I hadn’t planned on giving any other scholarships, but after hearing about the noose, one way I can fight racism is to do things that are directly contrary to the values of the racists, like supporting a person of color in Ely.

I told Patti that I would cover whatever the College couldn’t cover this year, given that they are subject to funding constraints for the AOS Scholarships.  I will to go back up to Ely next April for the scholarship banquet, to which I haven’t been since 2013.  It’s a long trip, not cheap, but I can tie it into some time in the wilderness, before fishing season, when the lakes are quiet, and campsites haven’t been visited in 7 months.  I know exactly where I want to go.  Two or three days later, I’ll come out of the woods, shower at VCC, and wait around for the banquet that night at the Grand Ely Lodge.  I get considerable pleasure out of hearing my name being called to present my scholarship and the little buzz in the room when the audience is told I’m from Eugene, Oregon.  (There was a buzz with Tucson, Arizona, when I lived there.)

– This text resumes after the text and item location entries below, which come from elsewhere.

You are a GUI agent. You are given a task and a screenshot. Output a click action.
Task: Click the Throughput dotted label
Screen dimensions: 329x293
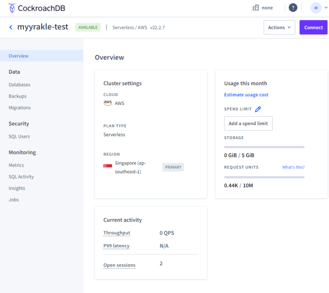click(x=117, y=233)
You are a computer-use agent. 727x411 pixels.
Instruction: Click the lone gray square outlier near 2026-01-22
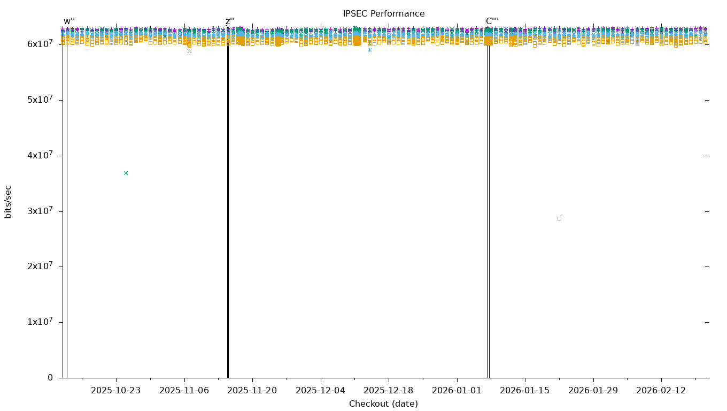click(x=559, y=218)
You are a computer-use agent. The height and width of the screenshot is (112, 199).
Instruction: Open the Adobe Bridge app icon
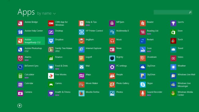[20, 23]
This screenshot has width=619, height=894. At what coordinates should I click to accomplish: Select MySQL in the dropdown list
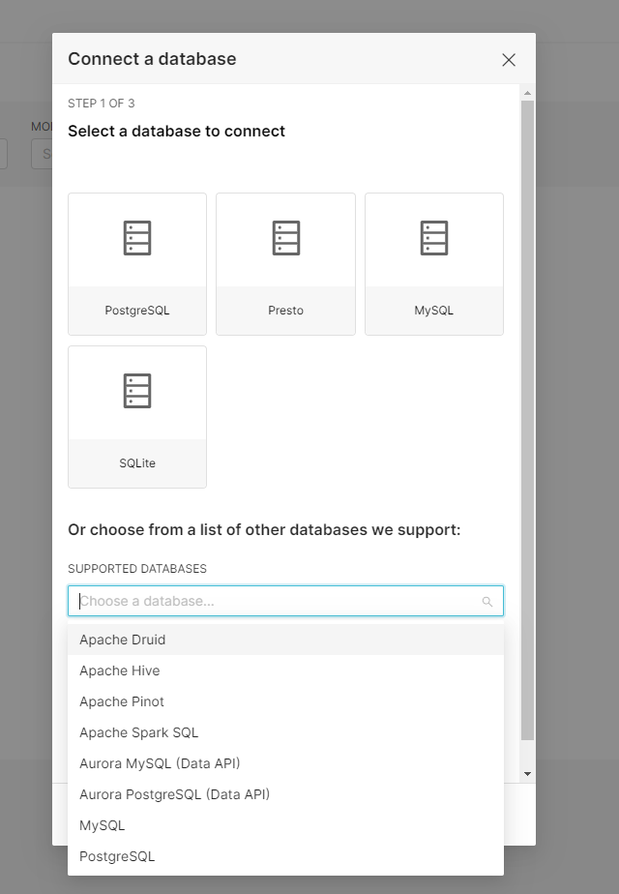(x=103, y=825)
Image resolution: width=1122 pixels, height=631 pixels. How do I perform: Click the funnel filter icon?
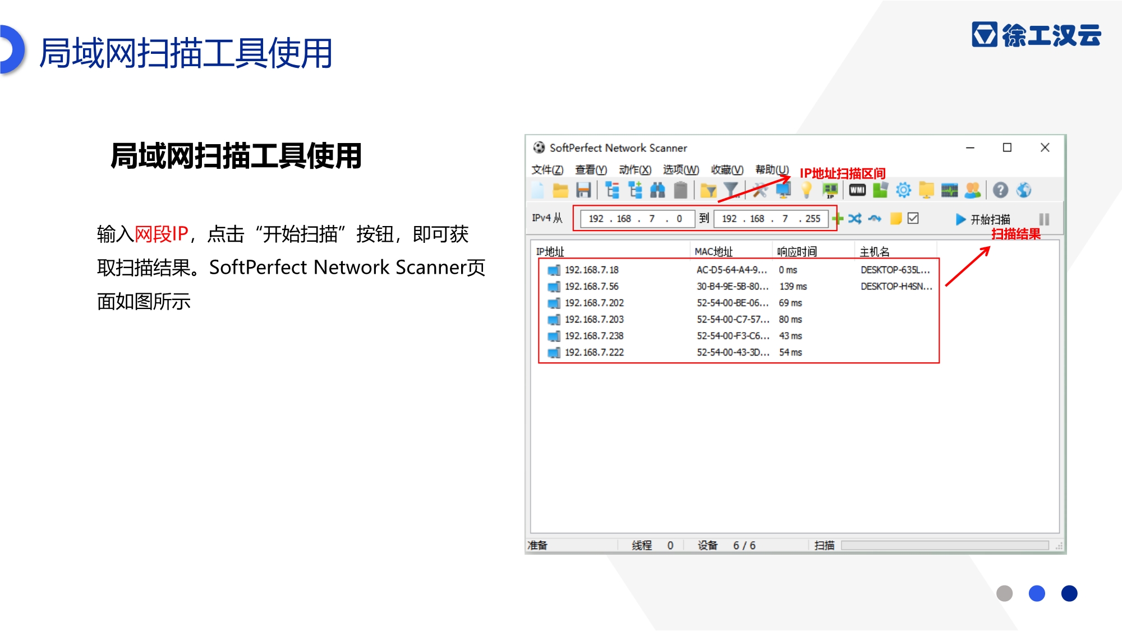[730, 191]
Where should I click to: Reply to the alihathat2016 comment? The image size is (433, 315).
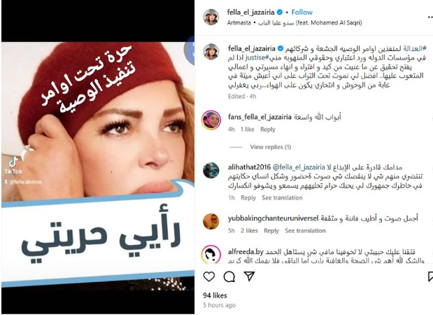248,197
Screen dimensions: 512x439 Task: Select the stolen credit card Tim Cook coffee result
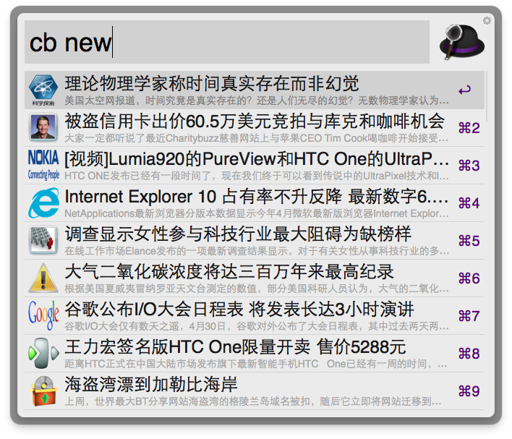(255, 128)
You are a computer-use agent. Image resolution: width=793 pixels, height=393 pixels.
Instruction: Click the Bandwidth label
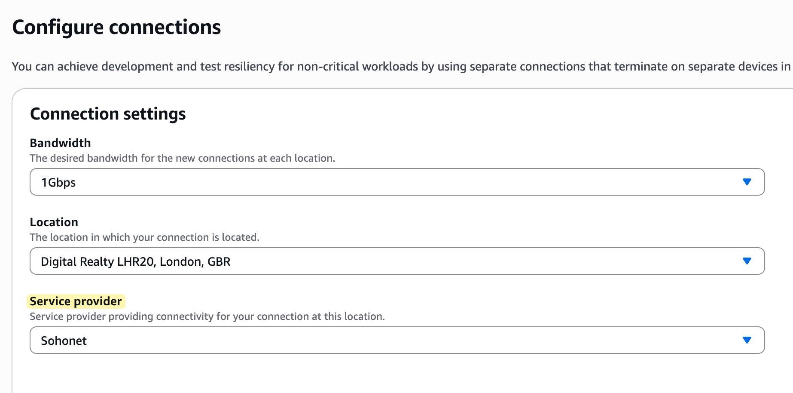pos(60,143)
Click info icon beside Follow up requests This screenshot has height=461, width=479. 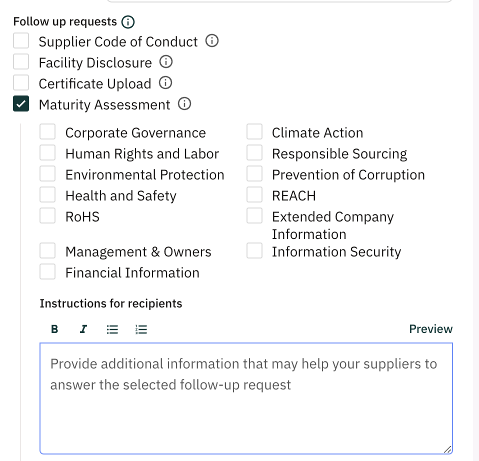tap(128, 22)
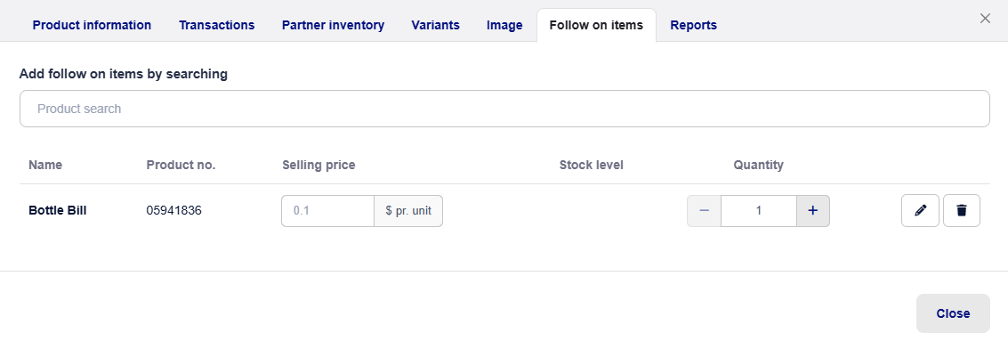
Task: Increase quantity with the plus button
Action: 812,211
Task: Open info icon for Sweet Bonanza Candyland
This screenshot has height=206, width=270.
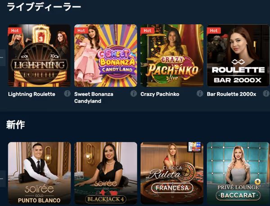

Oregon will probably be pronounced wrong.  I’m not a native, so I won’t correct it.  Don’t laugh; one VCC alumnus, a guest speaker in 2012, was from Portland, and the first thing he said when he began to talk was how to pronounce the state’s name.  Oregonians are like that.

In any case, I will have a smile on my face as I do one concrete thing that sticks it to the racists.  No, it’s not huge, but you see, I’m doing something positive. That’s important.  Positive stuff matters.  Do a lot of it. It doesn’t have to be a scholarship.  It might just be a letter to the editor, or calling people out who state racist, sexist, derogatory comments that have no place in civilized society.  If we don’t do this, and don’t it soon, we risk be dragged through the mud of fascism and taking the whole world with us.

Not only will I feel better, one more young person will have money he or she didn’t plan on having, I will be in the woods in late April, and my subsequent September trip will equalize the number of canoe trips in the Boundary Waters-Quetico with my age. Don’t laugh.  I find that important, too.